Start of Stored records
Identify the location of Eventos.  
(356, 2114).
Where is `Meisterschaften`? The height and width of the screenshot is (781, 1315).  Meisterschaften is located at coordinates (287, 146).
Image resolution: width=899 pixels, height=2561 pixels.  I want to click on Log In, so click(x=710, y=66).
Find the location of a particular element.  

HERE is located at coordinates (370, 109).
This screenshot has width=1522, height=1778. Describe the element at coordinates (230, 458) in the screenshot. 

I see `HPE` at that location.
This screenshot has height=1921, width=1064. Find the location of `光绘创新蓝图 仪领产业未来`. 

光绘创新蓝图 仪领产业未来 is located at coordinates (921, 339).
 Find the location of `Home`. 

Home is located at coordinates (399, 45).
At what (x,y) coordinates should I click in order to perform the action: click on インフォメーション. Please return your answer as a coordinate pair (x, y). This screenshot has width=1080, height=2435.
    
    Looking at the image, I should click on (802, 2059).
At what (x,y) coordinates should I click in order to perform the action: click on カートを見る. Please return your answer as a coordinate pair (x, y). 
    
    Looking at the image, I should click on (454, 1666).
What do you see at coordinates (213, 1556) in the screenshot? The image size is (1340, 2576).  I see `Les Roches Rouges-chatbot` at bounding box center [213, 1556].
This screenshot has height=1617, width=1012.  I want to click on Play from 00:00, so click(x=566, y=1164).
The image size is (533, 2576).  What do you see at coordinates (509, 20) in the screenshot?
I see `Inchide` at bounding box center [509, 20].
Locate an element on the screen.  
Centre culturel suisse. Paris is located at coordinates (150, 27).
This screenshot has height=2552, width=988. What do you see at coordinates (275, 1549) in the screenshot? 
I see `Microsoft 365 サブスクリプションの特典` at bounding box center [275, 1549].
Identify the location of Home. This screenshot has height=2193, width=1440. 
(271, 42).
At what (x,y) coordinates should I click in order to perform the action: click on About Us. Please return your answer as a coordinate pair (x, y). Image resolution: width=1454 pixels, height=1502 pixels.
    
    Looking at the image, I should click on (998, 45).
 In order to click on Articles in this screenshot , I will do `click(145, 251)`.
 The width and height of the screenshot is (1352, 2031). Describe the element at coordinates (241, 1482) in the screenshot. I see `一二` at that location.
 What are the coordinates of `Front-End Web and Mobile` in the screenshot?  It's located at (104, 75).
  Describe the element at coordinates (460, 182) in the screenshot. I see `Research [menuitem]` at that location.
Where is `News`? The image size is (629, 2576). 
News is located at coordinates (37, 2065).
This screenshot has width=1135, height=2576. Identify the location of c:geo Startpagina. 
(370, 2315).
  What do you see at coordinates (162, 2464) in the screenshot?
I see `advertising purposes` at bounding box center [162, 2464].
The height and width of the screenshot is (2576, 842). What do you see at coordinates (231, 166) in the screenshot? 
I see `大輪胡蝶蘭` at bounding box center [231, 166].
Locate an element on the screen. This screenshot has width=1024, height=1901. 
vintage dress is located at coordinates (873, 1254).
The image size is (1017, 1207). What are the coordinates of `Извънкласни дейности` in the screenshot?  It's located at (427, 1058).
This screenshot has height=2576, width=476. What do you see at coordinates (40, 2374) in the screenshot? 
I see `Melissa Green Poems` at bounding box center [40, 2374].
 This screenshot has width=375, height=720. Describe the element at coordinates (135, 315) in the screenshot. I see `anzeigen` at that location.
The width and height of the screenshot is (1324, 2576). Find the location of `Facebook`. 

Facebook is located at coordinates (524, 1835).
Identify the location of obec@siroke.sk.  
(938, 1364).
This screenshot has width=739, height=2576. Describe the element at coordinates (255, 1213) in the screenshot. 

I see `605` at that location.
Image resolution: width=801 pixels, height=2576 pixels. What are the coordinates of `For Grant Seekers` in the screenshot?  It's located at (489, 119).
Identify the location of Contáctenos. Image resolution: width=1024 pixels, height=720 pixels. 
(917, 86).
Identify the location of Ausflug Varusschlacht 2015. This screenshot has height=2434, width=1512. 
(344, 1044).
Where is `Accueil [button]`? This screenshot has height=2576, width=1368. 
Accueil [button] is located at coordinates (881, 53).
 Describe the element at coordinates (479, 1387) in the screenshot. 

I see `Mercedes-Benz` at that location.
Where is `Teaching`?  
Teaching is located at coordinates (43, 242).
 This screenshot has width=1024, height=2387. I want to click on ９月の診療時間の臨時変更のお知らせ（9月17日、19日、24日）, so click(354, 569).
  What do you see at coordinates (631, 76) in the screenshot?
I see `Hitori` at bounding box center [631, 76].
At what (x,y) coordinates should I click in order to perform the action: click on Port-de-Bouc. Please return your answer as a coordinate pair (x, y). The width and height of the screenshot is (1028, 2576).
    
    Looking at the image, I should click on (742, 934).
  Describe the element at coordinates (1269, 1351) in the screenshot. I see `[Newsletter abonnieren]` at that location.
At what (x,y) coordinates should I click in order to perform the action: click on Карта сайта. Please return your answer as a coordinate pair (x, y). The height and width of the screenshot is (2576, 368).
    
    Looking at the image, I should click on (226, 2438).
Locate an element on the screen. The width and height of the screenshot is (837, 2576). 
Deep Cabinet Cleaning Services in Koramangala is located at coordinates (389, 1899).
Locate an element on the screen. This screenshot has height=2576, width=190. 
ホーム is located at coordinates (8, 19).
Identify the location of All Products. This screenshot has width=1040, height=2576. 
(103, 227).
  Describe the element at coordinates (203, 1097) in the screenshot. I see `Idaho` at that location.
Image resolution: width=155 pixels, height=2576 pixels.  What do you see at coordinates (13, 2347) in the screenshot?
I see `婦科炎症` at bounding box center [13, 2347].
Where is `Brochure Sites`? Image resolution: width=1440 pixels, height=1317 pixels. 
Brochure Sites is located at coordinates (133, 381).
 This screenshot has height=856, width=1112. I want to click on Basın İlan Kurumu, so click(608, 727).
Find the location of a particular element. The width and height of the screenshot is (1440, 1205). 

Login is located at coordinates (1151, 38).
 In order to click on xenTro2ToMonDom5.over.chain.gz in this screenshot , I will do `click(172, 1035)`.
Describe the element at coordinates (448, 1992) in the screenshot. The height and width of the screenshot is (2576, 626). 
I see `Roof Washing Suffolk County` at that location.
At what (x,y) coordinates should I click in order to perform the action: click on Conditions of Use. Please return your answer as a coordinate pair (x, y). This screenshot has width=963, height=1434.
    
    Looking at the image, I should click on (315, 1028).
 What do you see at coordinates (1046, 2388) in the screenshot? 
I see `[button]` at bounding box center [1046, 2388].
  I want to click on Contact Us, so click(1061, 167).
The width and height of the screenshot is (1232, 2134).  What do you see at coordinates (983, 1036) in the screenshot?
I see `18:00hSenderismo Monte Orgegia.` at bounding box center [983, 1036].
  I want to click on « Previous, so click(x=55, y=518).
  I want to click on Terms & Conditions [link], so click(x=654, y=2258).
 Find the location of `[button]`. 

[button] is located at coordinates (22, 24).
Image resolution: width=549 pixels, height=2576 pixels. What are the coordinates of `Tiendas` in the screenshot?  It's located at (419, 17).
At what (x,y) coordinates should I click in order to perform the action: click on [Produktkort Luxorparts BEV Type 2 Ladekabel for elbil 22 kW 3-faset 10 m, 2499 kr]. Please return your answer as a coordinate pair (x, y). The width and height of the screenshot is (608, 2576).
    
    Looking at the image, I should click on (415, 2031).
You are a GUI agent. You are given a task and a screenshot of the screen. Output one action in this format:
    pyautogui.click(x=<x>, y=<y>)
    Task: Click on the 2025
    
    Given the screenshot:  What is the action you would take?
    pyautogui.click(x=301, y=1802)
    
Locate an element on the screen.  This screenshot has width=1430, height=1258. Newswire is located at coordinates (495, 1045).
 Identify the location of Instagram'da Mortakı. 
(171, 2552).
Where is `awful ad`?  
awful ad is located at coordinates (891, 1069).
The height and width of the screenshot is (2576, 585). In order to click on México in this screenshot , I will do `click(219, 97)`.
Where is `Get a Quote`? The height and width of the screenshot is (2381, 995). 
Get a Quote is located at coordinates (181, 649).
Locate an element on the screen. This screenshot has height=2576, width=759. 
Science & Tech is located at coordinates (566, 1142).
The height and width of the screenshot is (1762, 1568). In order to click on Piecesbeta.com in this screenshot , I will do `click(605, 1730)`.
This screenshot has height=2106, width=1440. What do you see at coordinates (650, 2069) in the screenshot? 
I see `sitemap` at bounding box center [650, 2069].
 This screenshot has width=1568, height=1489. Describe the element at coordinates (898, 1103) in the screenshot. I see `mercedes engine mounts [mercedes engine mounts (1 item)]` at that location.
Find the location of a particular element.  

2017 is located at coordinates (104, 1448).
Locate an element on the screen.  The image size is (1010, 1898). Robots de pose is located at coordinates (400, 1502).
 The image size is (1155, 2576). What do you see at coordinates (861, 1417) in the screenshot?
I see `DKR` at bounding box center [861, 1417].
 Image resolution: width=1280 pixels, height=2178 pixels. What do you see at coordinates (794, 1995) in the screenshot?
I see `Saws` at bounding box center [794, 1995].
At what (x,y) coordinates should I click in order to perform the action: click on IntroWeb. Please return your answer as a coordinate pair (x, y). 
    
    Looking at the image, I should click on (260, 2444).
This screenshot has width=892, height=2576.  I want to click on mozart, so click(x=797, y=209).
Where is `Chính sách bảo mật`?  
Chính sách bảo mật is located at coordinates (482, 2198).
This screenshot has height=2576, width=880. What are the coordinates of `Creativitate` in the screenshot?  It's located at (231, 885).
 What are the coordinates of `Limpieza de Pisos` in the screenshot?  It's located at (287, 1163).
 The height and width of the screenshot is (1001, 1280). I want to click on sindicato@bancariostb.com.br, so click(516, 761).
End of Stored records
- Exercise instructions -
In the items above, begin at the line that has "coordinates (287, 146)." and stop after the line that has "Image resolution: width=899". Reproduce only those lines, switching "screenshot" to "page" and leaving everything else unchanged.

- Reply -
Where is `Meisterschaften`? The height and width of the page is (781, 1315).  Meisterschaften is located at coordinates (287, 146).
Image resolution: width=899 pixels, height=2561 pixels.  I want to click on Log In, so click(x=710, y=66).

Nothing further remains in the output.